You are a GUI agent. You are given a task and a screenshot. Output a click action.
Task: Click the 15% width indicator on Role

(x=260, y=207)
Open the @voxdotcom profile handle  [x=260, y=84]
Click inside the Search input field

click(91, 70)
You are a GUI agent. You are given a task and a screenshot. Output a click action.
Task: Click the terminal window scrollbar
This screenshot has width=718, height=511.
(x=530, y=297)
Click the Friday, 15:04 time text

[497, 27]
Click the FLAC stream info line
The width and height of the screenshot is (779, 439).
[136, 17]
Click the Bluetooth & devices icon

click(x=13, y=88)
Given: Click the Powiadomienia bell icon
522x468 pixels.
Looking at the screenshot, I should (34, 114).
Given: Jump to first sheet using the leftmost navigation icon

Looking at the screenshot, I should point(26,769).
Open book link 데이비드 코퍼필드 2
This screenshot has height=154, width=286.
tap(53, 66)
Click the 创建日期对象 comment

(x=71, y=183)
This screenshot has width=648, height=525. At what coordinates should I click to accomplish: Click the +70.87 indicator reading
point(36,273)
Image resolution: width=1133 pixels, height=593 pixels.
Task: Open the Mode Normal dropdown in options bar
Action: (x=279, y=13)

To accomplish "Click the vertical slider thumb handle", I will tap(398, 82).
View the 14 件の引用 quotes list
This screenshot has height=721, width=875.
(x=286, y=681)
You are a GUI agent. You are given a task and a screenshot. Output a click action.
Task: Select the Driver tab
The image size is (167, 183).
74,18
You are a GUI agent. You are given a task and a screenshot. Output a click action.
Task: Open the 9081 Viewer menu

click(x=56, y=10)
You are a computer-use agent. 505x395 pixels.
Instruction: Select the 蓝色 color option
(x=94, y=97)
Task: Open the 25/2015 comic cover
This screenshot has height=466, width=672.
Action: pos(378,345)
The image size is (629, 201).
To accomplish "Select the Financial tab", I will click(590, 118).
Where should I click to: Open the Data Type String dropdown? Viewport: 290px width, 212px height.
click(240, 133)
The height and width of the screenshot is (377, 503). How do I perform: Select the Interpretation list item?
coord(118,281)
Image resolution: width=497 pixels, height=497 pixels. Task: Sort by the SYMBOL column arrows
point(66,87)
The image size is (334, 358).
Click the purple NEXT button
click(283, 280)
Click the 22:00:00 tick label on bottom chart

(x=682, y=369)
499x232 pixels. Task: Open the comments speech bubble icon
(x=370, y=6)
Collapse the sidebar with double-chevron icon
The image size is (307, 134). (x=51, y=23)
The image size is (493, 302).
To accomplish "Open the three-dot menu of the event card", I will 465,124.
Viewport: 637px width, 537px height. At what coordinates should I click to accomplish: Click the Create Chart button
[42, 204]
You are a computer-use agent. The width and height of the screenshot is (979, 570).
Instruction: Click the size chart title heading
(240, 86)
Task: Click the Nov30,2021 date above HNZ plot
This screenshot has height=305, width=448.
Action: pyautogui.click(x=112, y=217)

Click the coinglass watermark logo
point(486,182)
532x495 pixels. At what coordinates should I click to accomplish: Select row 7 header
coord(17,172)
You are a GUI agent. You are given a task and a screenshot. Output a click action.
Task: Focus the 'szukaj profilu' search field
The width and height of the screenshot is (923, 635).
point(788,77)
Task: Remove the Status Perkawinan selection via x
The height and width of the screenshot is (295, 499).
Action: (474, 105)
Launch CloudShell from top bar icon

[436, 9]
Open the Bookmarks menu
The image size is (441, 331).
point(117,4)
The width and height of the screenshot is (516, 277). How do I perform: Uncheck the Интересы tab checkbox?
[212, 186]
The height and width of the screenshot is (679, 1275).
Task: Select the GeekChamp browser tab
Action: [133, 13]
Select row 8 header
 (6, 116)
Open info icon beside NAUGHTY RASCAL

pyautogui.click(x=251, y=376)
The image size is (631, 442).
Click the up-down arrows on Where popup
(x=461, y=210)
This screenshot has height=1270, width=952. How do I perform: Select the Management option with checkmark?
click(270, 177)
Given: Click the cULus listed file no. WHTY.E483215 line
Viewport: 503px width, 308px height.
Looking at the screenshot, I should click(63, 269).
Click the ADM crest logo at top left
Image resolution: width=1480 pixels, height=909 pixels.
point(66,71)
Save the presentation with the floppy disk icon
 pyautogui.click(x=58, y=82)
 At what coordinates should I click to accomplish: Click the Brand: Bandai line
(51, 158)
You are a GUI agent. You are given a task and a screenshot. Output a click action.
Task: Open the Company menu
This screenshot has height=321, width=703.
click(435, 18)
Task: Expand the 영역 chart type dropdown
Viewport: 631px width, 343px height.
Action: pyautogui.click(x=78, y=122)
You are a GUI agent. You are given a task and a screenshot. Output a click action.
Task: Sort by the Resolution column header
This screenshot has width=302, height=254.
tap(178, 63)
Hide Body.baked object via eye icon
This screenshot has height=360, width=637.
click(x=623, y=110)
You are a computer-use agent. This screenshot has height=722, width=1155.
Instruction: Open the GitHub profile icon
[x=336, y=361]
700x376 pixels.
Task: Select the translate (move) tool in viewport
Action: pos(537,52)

-*-*-

Set problem: Reproduce everything from the line containing "Collapse the sidebar with double-chevron icon" down to the line containing "point(117,4)", replacing "watermark" with "overlay" and leaving all other text unchanged.

Answer to this exercise:
Collapse the sidebar with double-chevron icon
The image size is (307, 134). (x=51, y=23)
The image size is (493, 302).
To accomplish "Open the three-dot menu of the event card", I will 465,124.
Viewport: 637px width, 537px height. At what coordinates should I click to accomplish: Click the Create Chart button
[42, 204]
You are a computer-use agent. The width and height of the screenshot is (979, 570).
Instruction: Click the size chart title heading
(240, 86)
Task: Click the Nov30,2021 date above HNZ plot
This screenshot has height=305, width=448.
Action: pyautogui.click(x=112, y=217)

Click the coinglass overlay logo
point(486,182)
532x495 pixels. At what coordinates should I click to accomplish: Select row 7 header
coord(17,172)
You are a GUI agent. You are given a task and a screenshot. Output a click action.
Task: Focus the 'szukaj profilu' search field
The width and height of the screenshot is (923, 635).
point(788,77)
Task: Remove the Status Perkawinan selection via x
The height and width of the screenshot is (295, 499).
Action: (474, 105)
Launch CloudShell from top bar icon

[436, 9]
Open the Bookmarks menu
The image size is (441, 331).
point(117,4)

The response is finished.